- _STATED TASK_
Can you give the entries below as a numbered list, starting at the line that contains "Click inside the" and ending at the line that contains "Action: 24,811", with both of those lines included and blank lines left out?

- _EXTRACTED DATA_
━━━━

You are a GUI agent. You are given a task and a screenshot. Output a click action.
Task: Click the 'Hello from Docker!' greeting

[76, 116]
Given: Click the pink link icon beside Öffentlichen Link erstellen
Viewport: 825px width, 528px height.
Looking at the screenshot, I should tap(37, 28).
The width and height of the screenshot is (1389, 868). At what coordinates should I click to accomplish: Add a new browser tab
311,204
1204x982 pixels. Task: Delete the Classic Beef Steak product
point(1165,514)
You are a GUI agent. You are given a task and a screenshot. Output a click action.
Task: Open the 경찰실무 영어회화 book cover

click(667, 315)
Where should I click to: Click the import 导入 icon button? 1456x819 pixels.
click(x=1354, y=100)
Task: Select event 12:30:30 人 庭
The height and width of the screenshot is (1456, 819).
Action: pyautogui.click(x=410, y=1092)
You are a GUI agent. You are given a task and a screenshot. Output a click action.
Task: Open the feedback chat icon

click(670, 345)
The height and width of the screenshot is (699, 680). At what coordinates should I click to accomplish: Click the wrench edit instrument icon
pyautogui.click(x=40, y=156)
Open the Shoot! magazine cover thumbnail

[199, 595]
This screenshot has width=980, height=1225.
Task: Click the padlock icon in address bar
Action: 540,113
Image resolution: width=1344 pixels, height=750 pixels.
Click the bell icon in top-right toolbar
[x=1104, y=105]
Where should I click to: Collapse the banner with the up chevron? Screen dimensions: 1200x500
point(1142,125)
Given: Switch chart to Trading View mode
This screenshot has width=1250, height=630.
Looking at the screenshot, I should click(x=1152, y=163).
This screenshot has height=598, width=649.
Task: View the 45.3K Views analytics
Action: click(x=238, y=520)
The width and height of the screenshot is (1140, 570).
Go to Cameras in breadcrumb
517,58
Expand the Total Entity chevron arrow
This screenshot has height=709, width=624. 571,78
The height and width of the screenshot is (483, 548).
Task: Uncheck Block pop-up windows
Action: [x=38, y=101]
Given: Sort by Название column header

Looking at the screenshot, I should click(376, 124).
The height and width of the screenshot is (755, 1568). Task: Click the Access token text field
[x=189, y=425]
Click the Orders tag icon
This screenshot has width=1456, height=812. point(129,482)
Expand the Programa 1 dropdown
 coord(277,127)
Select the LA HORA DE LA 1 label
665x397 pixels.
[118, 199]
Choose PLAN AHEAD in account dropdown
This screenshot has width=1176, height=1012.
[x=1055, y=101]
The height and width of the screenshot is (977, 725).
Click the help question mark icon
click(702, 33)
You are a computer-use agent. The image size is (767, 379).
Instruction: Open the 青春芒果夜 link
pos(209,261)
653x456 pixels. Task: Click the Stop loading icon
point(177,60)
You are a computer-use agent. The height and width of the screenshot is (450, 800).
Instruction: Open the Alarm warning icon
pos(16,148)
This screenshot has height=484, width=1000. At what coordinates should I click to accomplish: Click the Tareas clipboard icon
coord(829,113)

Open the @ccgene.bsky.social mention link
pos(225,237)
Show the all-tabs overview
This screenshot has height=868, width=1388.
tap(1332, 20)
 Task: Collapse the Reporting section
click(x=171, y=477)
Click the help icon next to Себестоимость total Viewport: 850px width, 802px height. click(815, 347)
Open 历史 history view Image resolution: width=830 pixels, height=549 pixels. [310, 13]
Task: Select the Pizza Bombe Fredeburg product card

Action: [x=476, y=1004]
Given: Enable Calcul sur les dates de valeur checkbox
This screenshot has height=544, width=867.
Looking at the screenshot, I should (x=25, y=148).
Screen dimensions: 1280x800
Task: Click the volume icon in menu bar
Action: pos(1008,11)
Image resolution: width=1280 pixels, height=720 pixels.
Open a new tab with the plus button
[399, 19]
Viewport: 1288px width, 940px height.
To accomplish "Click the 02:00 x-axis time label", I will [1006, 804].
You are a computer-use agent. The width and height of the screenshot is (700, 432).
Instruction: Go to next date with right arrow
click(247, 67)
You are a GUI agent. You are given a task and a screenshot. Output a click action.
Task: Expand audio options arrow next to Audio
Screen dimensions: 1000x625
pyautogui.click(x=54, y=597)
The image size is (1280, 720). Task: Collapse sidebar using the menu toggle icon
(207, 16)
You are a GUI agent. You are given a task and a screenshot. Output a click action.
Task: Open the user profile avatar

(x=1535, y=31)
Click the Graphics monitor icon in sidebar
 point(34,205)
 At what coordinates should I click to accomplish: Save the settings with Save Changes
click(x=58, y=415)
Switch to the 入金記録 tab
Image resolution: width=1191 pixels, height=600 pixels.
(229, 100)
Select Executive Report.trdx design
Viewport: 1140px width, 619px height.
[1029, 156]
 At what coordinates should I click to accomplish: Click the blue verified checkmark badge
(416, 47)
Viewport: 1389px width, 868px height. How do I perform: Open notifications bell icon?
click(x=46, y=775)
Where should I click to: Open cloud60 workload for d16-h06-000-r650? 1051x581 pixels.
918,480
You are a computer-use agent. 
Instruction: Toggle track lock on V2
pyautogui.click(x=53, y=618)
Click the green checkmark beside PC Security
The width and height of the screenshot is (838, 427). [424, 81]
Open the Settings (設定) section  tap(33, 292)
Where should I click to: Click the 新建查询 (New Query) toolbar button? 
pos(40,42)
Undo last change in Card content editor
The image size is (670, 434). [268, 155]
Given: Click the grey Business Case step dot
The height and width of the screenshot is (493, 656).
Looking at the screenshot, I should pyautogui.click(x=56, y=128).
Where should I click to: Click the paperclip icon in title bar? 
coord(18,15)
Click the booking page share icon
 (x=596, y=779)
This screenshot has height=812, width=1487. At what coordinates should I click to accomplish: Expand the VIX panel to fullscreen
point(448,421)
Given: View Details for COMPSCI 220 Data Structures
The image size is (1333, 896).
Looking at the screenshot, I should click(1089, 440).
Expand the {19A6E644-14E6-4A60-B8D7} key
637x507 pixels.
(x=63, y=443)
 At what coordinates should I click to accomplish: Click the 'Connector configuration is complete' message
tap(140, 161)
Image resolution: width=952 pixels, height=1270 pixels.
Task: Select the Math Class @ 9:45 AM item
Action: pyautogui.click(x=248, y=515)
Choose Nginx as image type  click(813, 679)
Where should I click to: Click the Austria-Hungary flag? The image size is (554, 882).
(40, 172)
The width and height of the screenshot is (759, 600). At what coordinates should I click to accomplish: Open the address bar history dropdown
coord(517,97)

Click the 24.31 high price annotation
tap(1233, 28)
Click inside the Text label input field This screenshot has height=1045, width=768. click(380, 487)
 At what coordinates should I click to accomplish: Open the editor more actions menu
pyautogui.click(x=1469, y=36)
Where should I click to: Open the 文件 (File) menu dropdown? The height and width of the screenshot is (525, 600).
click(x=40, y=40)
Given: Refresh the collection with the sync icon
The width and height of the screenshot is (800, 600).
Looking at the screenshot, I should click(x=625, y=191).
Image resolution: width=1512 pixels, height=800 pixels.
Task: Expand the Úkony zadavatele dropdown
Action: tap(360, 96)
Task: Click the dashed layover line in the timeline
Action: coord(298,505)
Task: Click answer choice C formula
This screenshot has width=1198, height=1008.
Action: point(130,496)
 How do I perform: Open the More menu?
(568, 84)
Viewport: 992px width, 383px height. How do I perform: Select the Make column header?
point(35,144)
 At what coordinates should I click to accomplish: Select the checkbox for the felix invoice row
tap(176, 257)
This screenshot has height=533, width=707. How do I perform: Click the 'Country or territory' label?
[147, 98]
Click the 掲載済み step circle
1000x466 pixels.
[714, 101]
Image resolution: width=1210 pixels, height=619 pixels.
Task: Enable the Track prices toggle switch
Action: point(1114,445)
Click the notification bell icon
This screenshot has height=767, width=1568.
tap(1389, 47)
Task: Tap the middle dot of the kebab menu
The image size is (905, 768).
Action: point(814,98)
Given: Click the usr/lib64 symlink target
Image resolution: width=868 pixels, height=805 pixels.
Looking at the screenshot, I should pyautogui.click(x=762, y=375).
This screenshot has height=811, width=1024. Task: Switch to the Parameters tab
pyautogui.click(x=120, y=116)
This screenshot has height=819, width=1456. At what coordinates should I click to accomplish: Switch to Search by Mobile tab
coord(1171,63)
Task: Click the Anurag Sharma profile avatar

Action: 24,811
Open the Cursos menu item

━━━━

- _COMPLETE RESPONSE_
1. Click inside the Text label input field This screenshot has height=1045, width=768. click(380, 487)
2.  At what coordinates should I click to accomplish: Open the editor more actions menu
3. pyautogui.click(x=1469, y=36)
4. Where should I click to: Open the 文件 (File) menu dropdown? The height and width of the screenshot is (525, 600).
5. click(x=40, y=40)
6. Given: Refresh the collection with the sync icon
7. The width and height of the screenshot is (800, 600).
8. Looking at the screenshot, I should click(x=625, y=191).
9. Image resolution: width=1512 pixels, height=800 pixels.
10. Task: Expand the Úkony zadavatele dropdown
11. Action: tap(360, 96)
12. Task: Click the dashed layover line in the timeline
13. Action: coord(298,505)
14. Task: Click answer choice C formula
15. This screenshot has width=1198, height=1008.
16. Action: point(130,496)
17.  How do I perform: Open the More menu?
18. (568, 84)
19. Viewport: 992px width, 383px height. How do I perform: Select the Make column header?
20. point(35,144)
21.  At what coordinates should I click to accomplish: Select the checkbox for the felix invoice row
22. tap(176, 257)
23. This screenshot has height=533, width=707. How do I perform: Click the 'Country or territory' label?
24. [147, 98]
25. Click the 掲載済み step circle
26. 1000x466 pixels.
27. [714, 101]
28. Image resolution: width=1210 pixels, height=619 pixels.
29. Task: Enable the Track prices toggle switch
30. Action: point(1114,445)
31. Click the notification bell icon
32. This screenshot has height=767, width=1568.
33. tap(1389, 47)
34. Task: Tap the middle dot of the kebab menu
35. The image size is (905, 768).
36. Action: point(814,98)
37. Given: Click the usr/lib64 symlink target
38. Image resolution: width=868 pixels, height=805 pixels.
39. Looking at the screenshot, I should pyautogui.click(x=762, y=375).
40. This screenshot has height=811, width=1024. Task: Switch to the Parameters tab
41. pyautogui.click(x=120, y=116)
42. This screenshot has height=819, width=1456. At what coordinates should I click to accomplish: Switch to Search by Mobile tab
43. coord(1171,63)
44. Task: Click the Anurag Sharma profile avatar
45. Action: 24,811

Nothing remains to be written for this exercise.